# The problem
Using the records provided below, locate and copy each line that contains the word "agent".

········

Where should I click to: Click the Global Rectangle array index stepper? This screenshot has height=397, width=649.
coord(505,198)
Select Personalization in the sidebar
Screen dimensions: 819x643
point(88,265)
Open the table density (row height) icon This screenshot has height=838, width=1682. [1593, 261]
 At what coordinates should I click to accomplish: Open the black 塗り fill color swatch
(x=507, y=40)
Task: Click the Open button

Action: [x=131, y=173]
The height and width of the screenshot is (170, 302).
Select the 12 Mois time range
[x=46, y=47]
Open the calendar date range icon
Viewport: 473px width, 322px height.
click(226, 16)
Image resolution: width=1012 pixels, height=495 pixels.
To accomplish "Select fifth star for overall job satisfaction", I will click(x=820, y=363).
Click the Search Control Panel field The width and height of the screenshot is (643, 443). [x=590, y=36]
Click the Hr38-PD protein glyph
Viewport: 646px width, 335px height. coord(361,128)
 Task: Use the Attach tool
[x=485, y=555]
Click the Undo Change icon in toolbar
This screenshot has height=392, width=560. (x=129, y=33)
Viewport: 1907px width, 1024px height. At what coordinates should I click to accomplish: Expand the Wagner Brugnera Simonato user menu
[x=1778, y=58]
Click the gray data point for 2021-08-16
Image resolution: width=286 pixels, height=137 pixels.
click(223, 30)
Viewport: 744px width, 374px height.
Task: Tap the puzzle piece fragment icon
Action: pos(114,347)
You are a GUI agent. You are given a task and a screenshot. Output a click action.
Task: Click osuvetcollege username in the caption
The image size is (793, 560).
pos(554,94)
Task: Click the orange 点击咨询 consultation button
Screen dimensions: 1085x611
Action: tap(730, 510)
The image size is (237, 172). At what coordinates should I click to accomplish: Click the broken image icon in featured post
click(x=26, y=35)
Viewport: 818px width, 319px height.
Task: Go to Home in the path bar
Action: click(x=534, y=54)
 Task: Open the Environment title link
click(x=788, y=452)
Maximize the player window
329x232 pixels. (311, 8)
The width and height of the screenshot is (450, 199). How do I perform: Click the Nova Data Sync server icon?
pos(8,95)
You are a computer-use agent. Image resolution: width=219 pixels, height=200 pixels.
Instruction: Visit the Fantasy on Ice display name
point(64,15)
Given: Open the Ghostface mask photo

········

# Response
You are a GUI agent. You are given a task and a screenshot. Output a click action.
You are a computer-use agent. Image resolution: width=219 pixels, height=200 pixels.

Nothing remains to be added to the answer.